There is an ongoing national conversation about whether journalism schools are keeping pace with the rapid integration of artificial intelligence in newsrooms. An editor at the Cleveland Plain Dealer recently argued that journalism schools are “teaching fear of the future,” pointing to students who question newsrooms that rely on AI. He concludes that higher‑ed programs are lagging behind industry needs. I value the concern, but that narrative misreads what responsible journalism education does.

At Florida A&M University’s School of Journalism & Graphic Communication (SJGC), we don’t teach fear. We teach ethics, skepticism and accountability — the very capacities that uphold journalism’s integrity and its essential role in society.

Here’s what that looks like on our campus.

We ground everything in fundamentals. Verification, research and reporting are nonnegotiable. Students produce work across platforms and deadlines that mirror real newsrooms. We layer in emerging tools not as tricks, but as transparent processes that require source evaluation, documentation and disclosure. AI may assist the work, but it never substitutes for human judgment.

We treat AI as interdisciplinary literacy. Journalism now intersects with data, design and public policy, and our graduates must be fluent not only in the tools but in their civic implications — bias, privacy, labor, environmental impact, information integrity and the expanding reach of algorithmic systems. That isn’t technophobia. It’s responsible preparation for a world where technology shapes everyday life.

We’re hands-on in the classroom. We use Microsoft Copilot, ChatGPT and other generative AI assistants to support idea generation, structure testing and analysis — always under instructor-set guardrails. We train students to use AI as an aid, teaching them to trace sources, challenge outputs and spot hallucinations. We teach research with Perplexity AI to surface sources and citations quickly while evaluating credibility.

And we model what we expect. This fall, we convened “AI in Action: Leveraging Technology in Teaching, Research & Workflow,” a faculty-staff retreat focused on using AI responsibly in curricula, scholarship and operations. When faculty build fluency, students benefit — and the profession gains colleagues who can tell substance from hype.

So, are journalism schools lagging? The truth is more complex. Technology is moving quickly, and ethical frameworks are still taking shape — even inside newsrooms. Universities shouldn’t be tool-chasers. They should be standard-bearers. Our responsibility is to instill analytical habits so graduates can evaluate any new system they encounter. That’s how we future-proof journalists.
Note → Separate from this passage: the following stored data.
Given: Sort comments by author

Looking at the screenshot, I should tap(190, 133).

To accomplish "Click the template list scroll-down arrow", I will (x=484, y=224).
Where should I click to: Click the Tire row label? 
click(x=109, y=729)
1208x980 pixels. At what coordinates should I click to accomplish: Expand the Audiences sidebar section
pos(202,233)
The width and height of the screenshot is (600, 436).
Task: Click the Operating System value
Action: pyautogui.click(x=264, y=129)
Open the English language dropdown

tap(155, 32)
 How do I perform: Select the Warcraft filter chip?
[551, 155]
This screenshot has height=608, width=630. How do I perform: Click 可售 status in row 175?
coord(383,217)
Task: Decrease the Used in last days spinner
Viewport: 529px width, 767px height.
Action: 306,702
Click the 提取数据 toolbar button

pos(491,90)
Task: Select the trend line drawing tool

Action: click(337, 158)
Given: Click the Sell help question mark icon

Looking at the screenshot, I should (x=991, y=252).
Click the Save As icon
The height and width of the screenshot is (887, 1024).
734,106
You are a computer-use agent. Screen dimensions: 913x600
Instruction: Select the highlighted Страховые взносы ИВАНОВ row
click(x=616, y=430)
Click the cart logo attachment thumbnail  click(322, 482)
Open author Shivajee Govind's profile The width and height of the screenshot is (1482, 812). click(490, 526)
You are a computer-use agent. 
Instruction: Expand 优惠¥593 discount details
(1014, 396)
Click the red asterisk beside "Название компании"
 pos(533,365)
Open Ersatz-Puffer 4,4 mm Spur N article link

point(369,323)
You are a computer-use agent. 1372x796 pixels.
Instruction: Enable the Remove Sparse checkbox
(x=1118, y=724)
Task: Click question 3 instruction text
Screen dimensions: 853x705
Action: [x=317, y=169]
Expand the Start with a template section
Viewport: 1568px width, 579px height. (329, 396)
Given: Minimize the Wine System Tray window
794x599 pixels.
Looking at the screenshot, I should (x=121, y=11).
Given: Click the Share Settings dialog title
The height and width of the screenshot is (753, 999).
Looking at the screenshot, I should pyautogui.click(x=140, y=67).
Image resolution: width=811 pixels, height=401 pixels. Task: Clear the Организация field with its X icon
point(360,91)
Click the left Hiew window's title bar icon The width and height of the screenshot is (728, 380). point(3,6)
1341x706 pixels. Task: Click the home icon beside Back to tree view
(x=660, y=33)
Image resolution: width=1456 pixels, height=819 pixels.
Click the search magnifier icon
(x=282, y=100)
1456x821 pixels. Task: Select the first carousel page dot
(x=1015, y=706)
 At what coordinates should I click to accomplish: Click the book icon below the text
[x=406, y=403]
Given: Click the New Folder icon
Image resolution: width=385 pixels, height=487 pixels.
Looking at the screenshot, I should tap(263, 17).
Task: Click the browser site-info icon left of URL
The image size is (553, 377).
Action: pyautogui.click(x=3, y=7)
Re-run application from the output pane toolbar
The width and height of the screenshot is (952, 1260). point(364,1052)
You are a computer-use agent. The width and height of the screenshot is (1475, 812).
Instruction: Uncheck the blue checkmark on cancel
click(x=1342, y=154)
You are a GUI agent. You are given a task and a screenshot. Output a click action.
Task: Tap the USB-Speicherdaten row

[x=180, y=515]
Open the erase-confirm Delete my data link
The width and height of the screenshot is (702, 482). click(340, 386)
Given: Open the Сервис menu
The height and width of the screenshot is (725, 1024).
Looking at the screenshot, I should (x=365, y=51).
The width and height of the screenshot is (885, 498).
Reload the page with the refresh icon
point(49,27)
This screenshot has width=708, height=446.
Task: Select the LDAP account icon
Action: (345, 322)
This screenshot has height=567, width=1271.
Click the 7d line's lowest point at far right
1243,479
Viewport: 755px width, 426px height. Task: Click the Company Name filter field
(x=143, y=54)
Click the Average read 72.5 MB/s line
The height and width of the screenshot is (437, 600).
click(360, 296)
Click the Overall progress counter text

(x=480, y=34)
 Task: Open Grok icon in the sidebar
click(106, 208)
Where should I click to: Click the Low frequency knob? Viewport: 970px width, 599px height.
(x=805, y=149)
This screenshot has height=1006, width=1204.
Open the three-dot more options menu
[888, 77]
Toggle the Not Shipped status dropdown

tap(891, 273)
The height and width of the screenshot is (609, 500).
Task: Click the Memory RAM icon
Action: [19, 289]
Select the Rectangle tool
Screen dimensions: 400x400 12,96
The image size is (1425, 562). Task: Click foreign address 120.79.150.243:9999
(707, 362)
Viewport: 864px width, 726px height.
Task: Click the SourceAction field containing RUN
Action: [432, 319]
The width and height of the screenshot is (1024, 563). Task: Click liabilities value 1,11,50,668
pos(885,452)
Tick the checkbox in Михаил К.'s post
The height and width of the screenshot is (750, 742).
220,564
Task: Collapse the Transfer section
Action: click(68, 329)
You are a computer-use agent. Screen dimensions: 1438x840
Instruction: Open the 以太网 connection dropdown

A recent article by Poynter.org, suggests that journalism students are more skeptical of AI than we think. There’s no evidence that journalism students who question AI are hurting their chances at jobs or internships. In fact, reporting from Poynter and others shows their skepticism mirrors the concerns inside newsrooms themselves about accuracy, bias, transparency, and trust. Employers increasingly want journalists who can evaluate AI, not blindly adopt it.

When students raise questions about AI — about accuracy, ethics and accountability — I see something promising. I see young reporters exercising the very instincts that strengthen public-interest journalism. Those aren’t signs of fear. They’re signs of readiness.

My invitation to newsroom leaders across the country is simple: partner with us. Tell us what’s working and what’s not. Co-develop transparency norms. Pilot AI workflows with our students in internships and capstones. You’ll meet graduates who are tech-literate, ethically grounded and ready to lead.

Students aren’t afraid of the future. They’re eager to shape it with curiosity, courage and care. Our responsibility, in both classrooms and newsrooms, is to ensure the tools we adopt strengthen the public’s trust. That’s not fear. That’s journalism.

Mira Lowe is dean of the School of Journalism & Graphic Communication at Florida A&M University.